### The records:
_ _ _ _ _ _ _
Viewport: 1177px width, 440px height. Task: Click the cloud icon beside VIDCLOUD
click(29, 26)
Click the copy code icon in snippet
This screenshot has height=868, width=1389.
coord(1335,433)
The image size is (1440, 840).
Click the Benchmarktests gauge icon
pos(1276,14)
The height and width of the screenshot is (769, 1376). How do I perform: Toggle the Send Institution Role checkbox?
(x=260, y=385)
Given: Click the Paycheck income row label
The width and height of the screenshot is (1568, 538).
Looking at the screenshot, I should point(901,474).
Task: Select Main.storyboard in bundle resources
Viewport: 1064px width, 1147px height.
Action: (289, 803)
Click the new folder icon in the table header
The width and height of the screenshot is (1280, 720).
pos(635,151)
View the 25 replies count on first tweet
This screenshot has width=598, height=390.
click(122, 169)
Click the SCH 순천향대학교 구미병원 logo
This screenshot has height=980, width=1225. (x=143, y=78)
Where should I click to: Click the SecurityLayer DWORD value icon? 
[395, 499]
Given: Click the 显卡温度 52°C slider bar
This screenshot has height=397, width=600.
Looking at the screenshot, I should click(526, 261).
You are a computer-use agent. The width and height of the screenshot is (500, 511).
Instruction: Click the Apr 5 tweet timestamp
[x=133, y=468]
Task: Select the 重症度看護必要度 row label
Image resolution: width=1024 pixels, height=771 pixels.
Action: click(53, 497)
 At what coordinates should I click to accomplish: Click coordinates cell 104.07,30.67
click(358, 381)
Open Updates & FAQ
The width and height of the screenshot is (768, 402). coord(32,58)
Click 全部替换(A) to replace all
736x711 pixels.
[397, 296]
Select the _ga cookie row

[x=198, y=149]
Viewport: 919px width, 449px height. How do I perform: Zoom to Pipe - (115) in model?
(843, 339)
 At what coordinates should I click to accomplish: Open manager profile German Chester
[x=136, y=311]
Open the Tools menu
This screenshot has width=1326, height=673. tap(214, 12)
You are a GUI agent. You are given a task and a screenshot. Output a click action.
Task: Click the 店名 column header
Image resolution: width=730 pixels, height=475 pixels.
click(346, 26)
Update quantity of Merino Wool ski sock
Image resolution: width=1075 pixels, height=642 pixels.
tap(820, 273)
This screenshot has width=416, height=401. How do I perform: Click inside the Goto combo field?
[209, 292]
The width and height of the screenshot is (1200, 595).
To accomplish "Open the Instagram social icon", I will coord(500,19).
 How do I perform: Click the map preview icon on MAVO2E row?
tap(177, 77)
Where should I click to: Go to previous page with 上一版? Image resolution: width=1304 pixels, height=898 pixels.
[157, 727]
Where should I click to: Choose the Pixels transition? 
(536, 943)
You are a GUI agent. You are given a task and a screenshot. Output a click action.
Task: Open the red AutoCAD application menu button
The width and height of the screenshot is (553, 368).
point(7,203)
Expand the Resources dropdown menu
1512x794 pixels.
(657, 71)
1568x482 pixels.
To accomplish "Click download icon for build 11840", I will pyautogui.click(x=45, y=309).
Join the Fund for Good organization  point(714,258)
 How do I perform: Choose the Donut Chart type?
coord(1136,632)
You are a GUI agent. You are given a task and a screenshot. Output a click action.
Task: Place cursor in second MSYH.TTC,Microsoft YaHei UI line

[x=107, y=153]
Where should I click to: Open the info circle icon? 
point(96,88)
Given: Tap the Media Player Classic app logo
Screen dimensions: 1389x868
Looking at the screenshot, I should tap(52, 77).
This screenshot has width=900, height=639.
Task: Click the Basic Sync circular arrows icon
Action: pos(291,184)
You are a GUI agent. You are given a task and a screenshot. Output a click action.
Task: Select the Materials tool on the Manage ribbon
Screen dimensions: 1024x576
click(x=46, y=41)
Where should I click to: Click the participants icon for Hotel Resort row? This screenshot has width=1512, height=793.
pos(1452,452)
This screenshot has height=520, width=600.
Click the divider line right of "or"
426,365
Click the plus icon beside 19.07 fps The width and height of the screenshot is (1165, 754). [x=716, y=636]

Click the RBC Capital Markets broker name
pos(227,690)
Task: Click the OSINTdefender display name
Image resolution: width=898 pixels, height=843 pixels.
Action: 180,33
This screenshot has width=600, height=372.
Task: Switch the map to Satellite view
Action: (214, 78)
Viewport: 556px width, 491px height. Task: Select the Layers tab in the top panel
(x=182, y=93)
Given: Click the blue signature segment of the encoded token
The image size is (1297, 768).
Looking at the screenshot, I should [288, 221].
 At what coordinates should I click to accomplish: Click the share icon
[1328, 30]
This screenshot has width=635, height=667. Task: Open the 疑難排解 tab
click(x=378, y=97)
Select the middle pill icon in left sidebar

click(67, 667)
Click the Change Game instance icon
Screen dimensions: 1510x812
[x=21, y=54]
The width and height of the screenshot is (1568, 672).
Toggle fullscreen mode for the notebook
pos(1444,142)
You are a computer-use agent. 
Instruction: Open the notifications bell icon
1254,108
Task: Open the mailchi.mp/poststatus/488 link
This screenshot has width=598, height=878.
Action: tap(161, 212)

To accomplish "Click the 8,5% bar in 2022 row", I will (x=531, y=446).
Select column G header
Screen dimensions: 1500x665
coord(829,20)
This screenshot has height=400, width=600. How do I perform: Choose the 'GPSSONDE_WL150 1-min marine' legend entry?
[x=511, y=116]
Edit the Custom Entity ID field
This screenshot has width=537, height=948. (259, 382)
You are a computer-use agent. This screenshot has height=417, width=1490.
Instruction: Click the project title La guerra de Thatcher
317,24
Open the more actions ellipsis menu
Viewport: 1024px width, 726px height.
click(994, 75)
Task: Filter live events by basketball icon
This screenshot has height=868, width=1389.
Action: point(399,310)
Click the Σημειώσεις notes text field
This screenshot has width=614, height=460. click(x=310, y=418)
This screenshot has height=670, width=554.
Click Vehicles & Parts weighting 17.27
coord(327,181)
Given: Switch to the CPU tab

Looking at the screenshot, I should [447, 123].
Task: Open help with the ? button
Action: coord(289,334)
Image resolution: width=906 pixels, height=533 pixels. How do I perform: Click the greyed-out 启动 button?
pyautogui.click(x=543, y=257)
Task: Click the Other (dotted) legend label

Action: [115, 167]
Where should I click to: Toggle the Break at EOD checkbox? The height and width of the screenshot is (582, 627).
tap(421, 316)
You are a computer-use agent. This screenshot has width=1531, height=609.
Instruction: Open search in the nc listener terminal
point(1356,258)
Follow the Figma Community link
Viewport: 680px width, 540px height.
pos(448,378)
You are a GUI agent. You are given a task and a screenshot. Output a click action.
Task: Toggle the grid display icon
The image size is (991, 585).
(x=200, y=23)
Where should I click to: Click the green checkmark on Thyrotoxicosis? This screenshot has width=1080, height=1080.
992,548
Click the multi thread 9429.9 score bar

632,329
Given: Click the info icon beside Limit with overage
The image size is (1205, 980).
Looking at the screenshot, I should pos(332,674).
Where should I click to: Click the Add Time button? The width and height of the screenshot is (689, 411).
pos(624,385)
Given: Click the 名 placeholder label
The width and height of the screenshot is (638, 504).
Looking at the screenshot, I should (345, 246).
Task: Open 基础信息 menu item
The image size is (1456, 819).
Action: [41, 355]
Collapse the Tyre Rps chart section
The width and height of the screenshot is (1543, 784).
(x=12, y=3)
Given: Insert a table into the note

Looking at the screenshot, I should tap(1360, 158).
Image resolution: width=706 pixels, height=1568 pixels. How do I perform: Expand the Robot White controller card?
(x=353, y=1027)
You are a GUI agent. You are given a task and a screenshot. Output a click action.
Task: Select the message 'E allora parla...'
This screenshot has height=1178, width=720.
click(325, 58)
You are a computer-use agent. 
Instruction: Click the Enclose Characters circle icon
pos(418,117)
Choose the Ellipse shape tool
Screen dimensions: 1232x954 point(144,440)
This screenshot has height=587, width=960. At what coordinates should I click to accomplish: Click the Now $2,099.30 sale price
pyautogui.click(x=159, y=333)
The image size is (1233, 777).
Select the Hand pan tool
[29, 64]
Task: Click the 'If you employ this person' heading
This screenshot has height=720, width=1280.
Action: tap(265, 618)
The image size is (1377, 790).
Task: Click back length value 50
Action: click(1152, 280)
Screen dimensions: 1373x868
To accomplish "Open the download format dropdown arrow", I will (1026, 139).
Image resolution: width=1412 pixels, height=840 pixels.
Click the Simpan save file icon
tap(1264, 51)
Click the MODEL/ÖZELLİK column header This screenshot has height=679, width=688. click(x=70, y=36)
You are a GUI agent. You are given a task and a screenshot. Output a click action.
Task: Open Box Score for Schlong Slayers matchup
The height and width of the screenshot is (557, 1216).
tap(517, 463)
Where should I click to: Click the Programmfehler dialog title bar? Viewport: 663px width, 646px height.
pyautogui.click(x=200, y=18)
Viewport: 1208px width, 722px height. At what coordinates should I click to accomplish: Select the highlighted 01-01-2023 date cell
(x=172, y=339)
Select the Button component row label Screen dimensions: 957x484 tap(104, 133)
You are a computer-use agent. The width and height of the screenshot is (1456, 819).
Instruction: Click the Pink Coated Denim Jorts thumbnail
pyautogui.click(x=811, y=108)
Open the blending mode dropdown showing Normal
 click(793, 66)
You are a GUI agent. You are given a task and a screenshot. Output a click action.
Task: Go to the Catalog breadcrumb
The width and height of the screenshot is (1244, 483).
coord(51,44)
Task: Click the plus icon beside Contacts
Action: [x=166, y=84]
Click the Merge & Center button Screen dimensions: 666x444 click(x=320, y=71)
_ _ _ _ _ _ _
### What to do:
Take from the material above the lines running from the one with "Given: Switch to the CPU tab" through the one with "Task: Open 基础信息 menu item", and repeat them exactly, with nothing else.

### Response to this exercise:
Given: Switch to the CPU tab

Looking at the screenshot, I should [447, 123].
Task: Open help with the ? button
Action: coord(289,334)
Image resolution: width=906 pixels, height=533 pixels. How do I perform: Click the greyed-out 启动 button?
pyautogui.click(x=543, y=257)
Task: Click the Other (dotted) legend label

Action: [115, 167]
Where should I click to: Toggle the Break at EOD checkbox? The height and width of the screenshot is (582, 627).
tap(421, 316)
You are a computer-use agent. This screenshot has width=1531, height=609.
Instruction: Open search in the nc listener terminal
point(1356,258)
Follow the Figma Community link
Viewport: 680px width, 540px height.
pos(448,378)
You are a GUI agent. You are given a task and a screenshot. Output a click action.
Task: Toggle the grid display icon
The image size is (991, 585).
(x=200, y=23)
Where should I click to: Click the green checkmark on Thyrotoxicosis? This screenshot has width=1080, height=1080.
992,548
Click the multi thread 9429.9 score bar

632,329
Given: Click the info icon beside Limit with overage
The image size is (1205, 980).
Looking at the screenshot, I should pos(332,674).
Where should I click to: Click the Add Time button? The width and height of the screenshot is (689, 411).
pos(624,385)
Given: Click the 名 placeholder label
The width and height of the screenshot is (638, 504).
Looking at the screenshot, I should (345, 246).
Task: Open 基础信息 menu item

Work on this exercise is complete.